What is often said in firearms training is “the gun should surprise you when it goes off.” I tend to disagree – you should know when your gun is going to go off – it should happen when you make the conscious decision to shoot. If your gun surprises you – then either you just had an ND, or you most likely missed your target. When I am shooting slowfire, yes, I will slowly add pressure to the trigger until it breaks – and I won’t know the exact instant the gun goes off – but it’s not really a surprise.

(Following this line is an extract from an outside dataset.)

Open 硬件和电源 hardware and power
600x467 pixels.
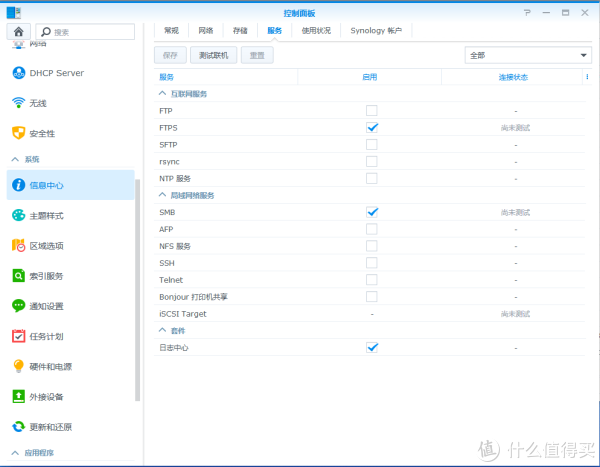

I think there is a better way to look at it. Most shooters are taught break the shot while your sights are on target. I like to look at it in the reverse, which I found in Brian Enos’ excellent book, “Shooting: Beyond the Fundamentals.” Brian suggests keep your sights aligned until the shot breaks. In the end, does it mean the same thing? Sure – but your perspective has changed. The first way suggests an active role on the trigger – you time the trigger break to concur with when you have a perfect sight picture – which we know is ever changing because of our “wobble zone.” The second way suggests the trigger pull is going to happen whether your sight picture is perfect or not, so you do your best to keep the sights aligned until the shot goes off. It suggests a more passive approach to trigger control which I feel reduces the tendency to “jerk the trigger.”

I think Enos’ philosophy on this matter is similar to what Pat McNamara told us in a TAPS class. I paraphrase – your probability of achieving a certain outcome increases as your desire to achieve that outcome decreases. In other words, if you are so concerned about timing that shot when you have that perfect sight picture, you are probably going to jerk the trigger and miss. Once you learn to accept that the sight picture is constantly changing (your “wobble zone”), and you let it go – you’ll make a smooth trigger press and will have much better results.

One drill I use for shooters who are struggling with trigger control is to have them align the sights, then I press the trigger for them. All they have to do is keep the sights aligned. Most of their shots go right down the middle. The next step is to have them put their finger on the trigger, my finger on top of theirs, and again, I press the trigger. Usually the result is the same. This teaches them they aren’t missing because their sights aren’t aligned, they are missing because they aren’t controlling the trigger.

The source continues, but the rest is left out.